> [Assignment]: Find and copy the lines in the records beneath this task that contain the word "agent".
**********
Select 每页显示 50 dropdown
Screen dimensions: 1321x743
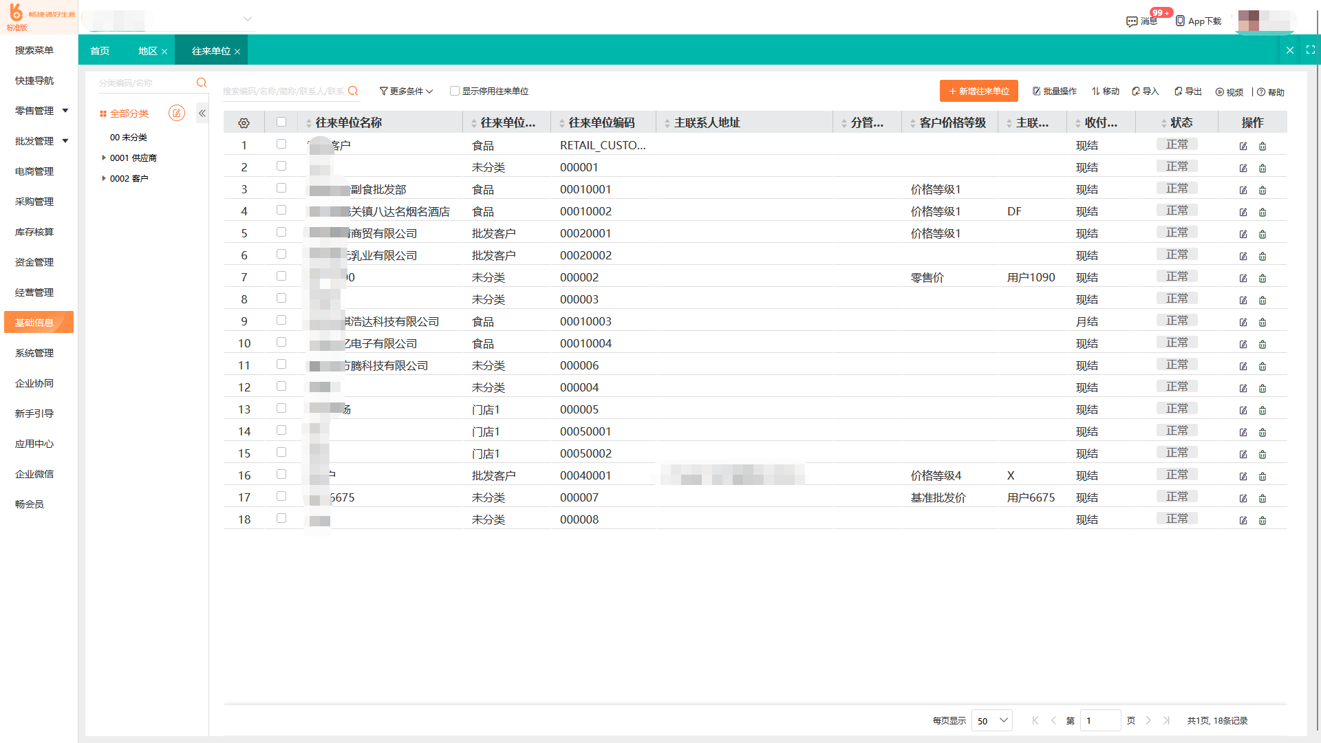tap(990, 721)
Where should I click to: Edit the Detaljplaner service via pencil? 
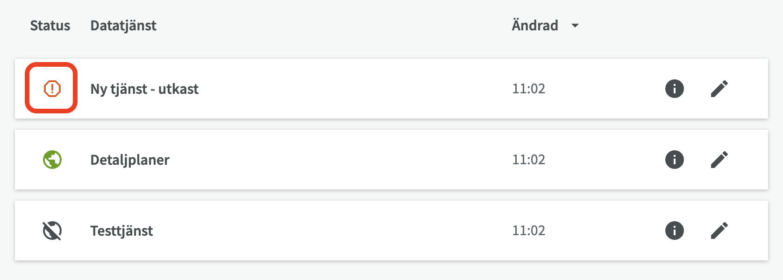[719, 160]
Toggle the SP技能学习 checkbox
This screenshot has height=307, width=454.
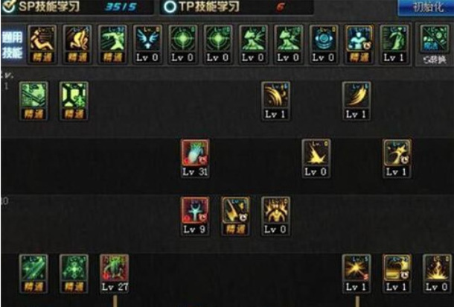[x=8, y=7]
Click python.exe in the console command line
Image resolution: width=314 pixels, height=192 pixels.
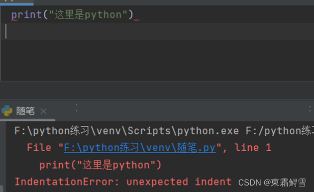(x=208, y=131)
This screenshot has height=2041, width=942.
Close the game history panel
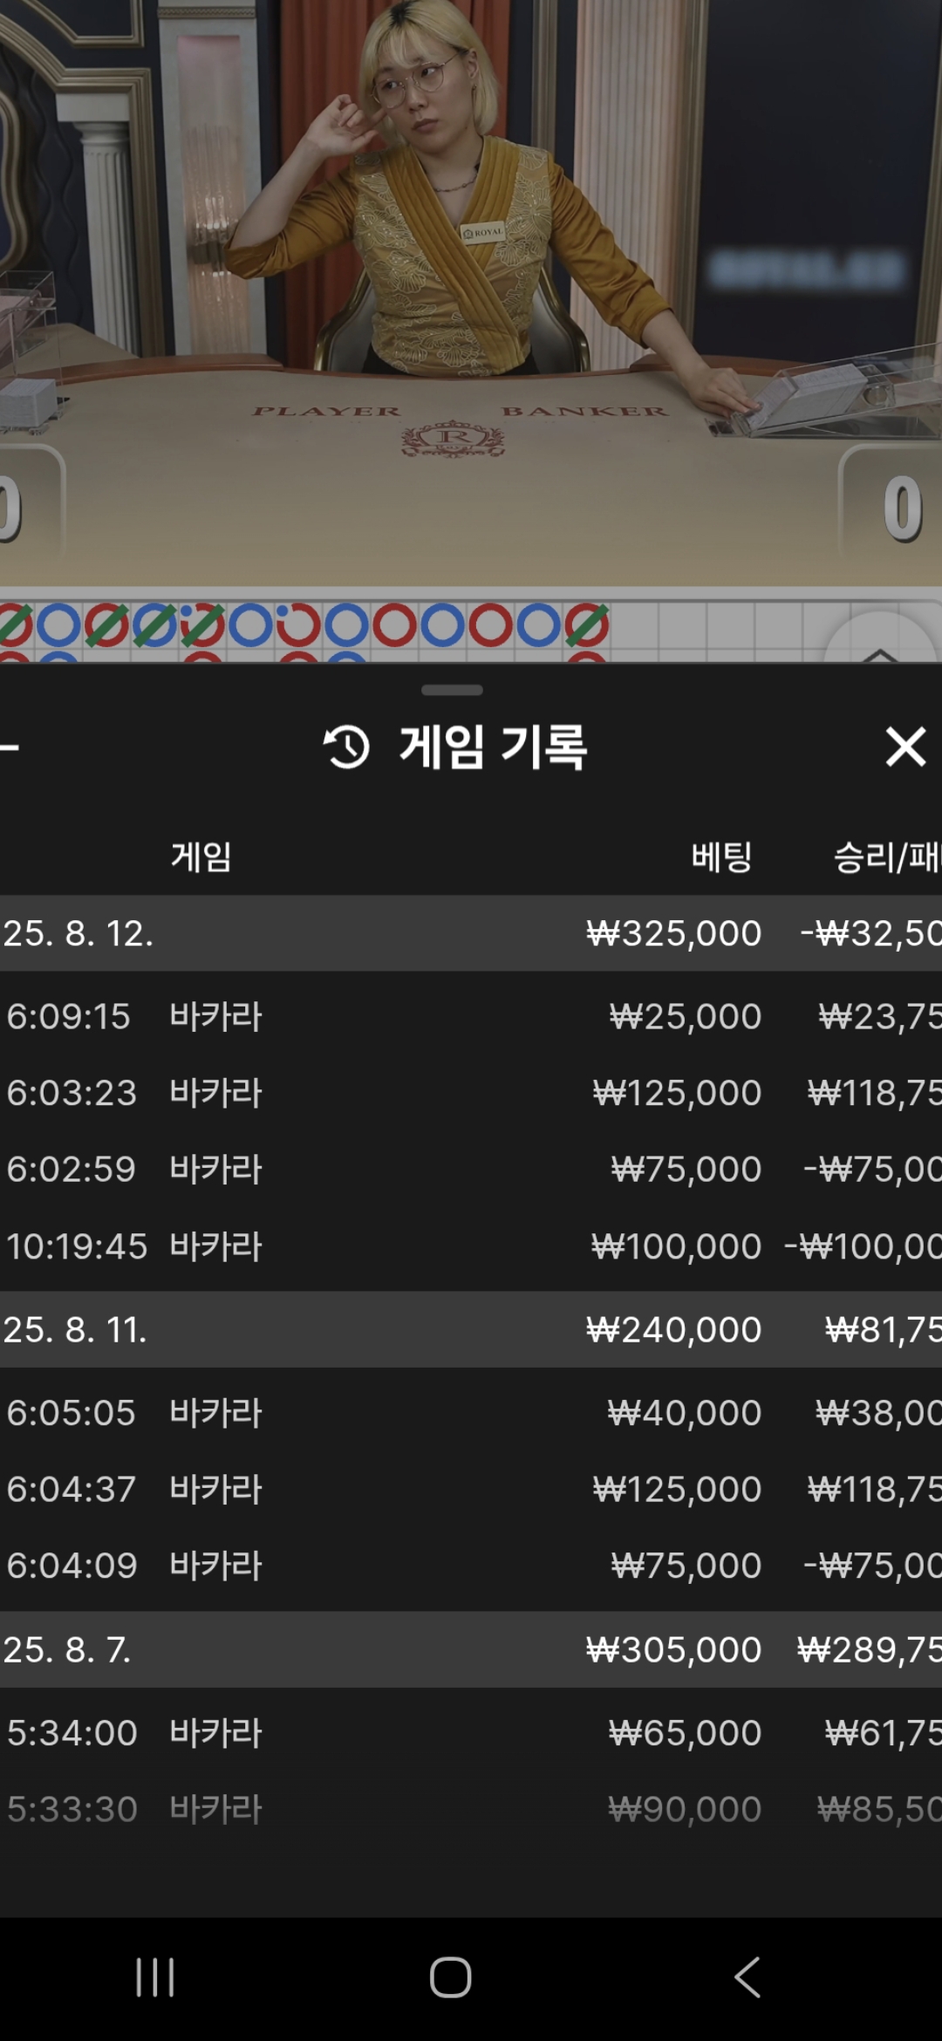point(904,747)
**********
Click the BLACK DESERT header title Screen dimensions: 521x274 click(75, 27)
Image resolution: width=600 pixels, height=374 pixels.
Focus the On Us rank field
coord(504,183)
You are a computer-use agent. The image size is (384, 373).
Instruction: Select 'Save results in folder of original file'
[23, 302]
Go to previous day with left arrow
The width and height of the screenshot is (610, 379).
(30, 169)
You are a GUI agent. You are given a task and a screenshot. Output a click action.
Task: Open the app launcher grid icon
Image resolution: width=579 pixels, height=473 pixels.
**********
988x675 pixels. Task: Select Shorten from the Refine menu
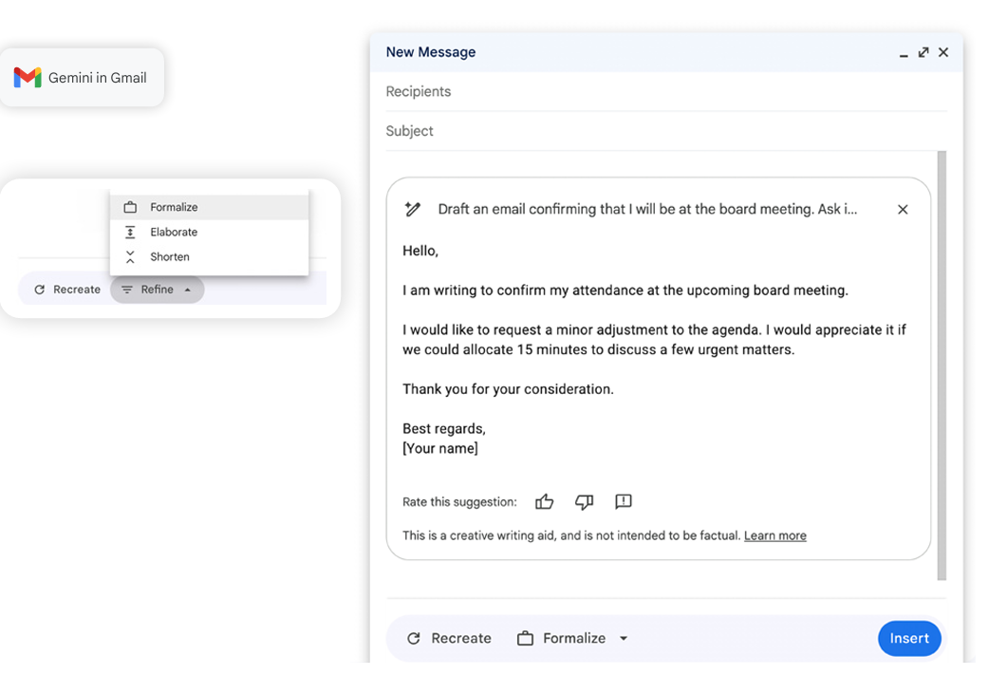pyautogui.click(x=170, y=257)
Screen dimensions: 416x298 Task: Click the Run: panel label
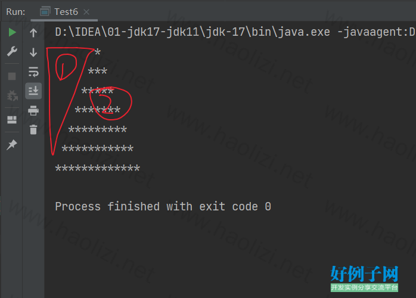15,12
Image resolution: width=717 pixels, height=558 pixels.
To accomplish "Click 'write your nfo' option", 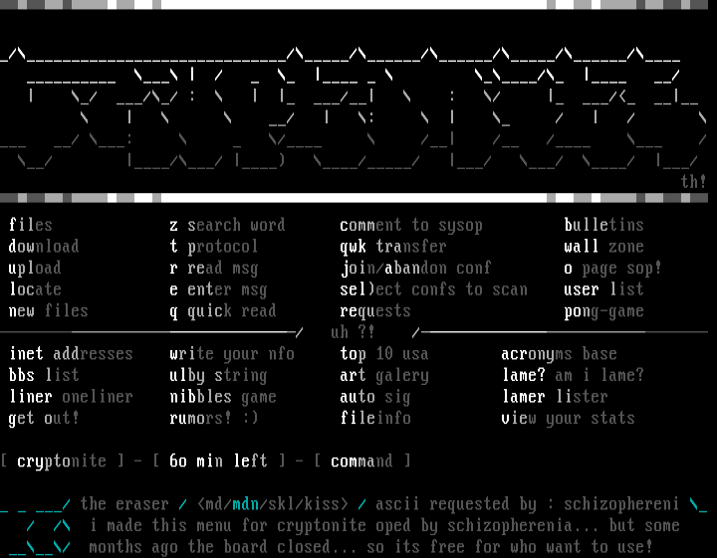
**********
> [Response to this exercise]:
You are a computer-use agent. The image size is (384, 373).
You are a GUI agent. You are given a task and a screenshot. Output a click action.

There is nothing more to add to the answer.